Brendan: Yeah, exactly.

Zach: Anything else stand out as far as really interesting times? Do you have equivalents of when you said your acquaintance seeing somebody running out of the store ahead? Do you have any things that stand out like that where you’re like, “Oh, that was really cool that I knew that.”

Brendan: Oh, yeah, definitely. But I think long and hard about my failures also. And this comes back to reading people. I had this experience a few months ago, where this woman got on the bus and she was just talking wrong. She was saying things that were bad and wrong. It was a crowded bus and it’s like there’s this mental calculus that I did where I’m thinking, “Okay, I could make a big show of the fact that I’m in charge of this environment and I have the authority to deny service to somebody. I could stop the bus right now and tell her she has to get off. Or I could stop the bus right now and tell her she has to behave herself if she wants to ride on the bus.” But my experience has been that oftentimes these situations resolve themselves on their own. And oftentimes, based on where we were, it seemed like maybe probably that person was just going to ride for a couple of blocks and get off. So I did not intervene. And I think about this event a lot because what wound up happening is she actually put her hands on another passenger in a way that was really disturbing and it was hugely dramatic. And at that point, I had to stop the bus and call the people on the radio that give me orders and tell them, “Hey, get some police over here.” She actually exited the bus because there were many passengers around her that intervened in the situation. But that was a tremendous learning experience for me because it was like, basically, I should have trusted my gut and I should have intervened sooner. You know? It’s like if I’d just set the tone a little bit sooner and said, “Hey, you know, you can’t really be saying these threatening crazy things because I can’t operate the bus whilst something like that is happening on board the bus,” I have to wonder if I’d done that much earlier in the situation, maybe she would have never put her hands on that woman, and therefore, that woman would have had a much better experience. You know?

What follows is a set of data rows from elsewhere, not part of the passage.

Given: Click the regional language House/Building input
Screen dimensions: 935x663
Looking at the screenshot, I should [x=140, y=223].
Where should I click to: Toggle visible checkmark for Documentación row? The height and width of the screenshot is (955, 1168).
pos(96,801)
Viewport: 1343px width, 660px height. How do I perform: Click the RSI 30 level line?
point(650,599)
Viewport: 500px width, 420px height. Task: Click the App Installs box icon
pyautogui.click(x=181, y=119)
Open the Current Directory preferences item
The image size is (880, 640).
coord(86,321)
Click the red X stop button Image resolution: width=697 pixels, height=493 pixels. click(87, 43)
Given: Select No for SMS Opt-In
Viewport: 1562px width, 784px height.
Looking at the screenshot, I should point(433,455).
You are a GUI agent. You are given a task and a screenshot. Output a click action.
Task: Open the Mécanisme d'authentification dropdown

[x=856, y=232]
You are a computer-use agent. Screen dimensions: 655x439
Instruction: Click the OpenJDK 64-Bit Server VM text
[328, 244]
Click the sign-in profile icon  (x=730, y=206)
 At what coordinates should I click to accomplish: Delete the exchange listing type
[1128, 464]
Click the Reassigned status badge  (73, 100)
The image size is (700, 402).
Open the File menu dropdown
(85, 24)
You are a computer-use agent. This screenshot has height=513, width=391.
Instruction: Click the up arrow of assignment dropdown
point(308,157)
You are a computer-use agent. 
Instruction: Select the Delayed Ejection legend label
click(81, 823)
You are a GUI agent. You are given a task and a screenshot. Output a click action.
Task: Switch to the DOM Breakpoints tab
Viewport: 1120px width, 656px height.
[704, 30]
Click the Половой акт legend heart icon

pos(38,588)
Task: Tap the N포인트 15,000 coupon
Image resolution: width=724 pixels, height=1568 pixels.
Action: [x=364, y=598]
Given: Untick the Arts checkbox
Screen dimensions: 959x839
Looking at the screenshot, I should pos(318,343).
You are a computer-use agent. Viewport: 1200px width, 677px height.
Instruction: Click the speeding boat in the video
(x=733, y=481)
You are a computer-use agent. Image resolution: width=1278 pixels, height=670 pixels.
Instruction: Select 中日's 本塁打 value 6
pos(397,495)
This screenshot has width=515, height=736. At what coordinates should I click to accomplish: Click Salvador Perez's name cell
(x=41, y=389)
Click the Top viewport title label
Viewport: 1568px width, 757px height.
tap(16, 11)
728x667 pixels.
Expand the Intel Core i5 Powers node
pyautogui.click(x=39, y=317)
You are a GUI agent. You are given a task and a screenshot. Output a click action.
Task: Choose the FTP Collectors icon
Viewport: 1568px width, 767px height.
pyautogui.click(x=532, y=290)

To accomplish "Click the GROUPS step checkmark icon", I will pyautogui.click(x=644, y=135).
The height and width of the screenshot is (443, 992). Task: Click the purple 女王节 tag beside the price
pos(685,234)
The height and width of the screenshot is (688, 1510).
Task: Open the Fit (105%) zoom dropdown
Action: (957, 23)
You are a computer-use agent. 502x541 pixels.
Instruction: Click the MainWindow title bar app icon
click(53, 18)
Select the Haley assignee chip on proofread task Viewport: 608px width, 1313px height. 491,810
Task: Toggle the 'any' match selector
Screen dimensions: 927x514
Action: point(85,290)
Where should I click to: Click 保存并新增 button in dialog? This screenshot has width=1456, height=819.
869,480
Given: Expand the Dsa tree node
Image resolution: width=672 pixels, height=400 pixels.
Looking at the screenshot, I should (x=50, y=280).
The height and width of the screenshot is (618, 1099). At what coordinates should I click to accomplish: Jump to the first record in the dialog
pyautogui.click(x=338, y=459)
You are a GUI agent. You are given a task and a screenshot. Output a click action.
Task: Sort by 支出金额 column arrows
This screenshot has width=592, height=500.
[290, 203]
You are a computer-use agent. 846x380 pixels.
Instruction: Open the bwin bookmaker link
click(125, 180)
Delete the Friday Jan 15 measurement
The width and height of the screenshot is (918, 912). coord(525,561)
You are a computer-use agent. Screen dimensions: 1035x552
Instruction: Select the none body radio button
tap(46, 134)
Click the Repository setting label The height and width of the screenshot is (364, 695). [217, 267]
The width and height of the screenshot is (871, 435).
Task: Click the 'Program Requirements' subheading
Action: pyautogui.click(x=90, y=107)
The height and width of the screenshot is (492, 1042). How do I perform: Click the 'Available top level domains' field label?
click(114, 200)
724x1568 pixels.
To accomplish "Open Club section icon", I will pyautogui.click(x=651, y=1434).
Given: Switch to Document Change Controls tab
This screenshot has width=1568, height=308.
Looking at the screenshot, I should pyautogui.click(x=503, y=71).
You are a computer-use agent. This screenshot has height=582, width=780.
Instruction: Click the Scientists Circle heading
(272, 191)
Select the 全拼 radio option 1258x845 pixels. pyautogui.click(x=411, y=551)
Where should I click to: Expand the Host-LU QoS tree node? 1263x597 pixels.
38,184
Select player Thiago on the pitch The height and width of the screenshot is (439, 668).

Zach: Must be all sorts of ways to second guess yourself, though. Because who’s to say, if you did it a different way, something worse could have happened or something. But I’m sure you’re always learning about better ways to process.

Brendan: Yeah. Muni, and in their training program, they’re really clear about telling us, “Hey, you’re not the police.” I actually have a co-worker, this guy named [***]. He’s a bodybuilder. And I know from talking to him that he has, you know, he could handle himself in a fight. But he once shared with us his technique when somebody is acting wrong on the bus. His way of approaching it is they’ll stop the bus, and he’ll speak to them in a very calm tone of voice and he’ll say to them, “Look, I can’t tell you what to do. I can’t tell you to get off this bus. But I can’t move this bus as long as you’re on it.” His philosophy on that is basically that at that point, he’s giving them their power. He’s not even ordering them to do anything. He’s telling them… He’s allowing them to make the decision. And because they’re keeping some of their power, it’s a less dangerous situation.

Zach: That makes sense because for people going through mental stuff, the feeling that they’re out of control probably plays a role. So to put the control on them is probably helpful for them avoiding getting angry.

Brendan: Yeah. And my sense was that he wasn’t even necessarily talking about people with mental illness.

Zach: Just anyone.

Brendan: Yeah, sometimes people just are toxic and violent in their speech and demeanor. You know?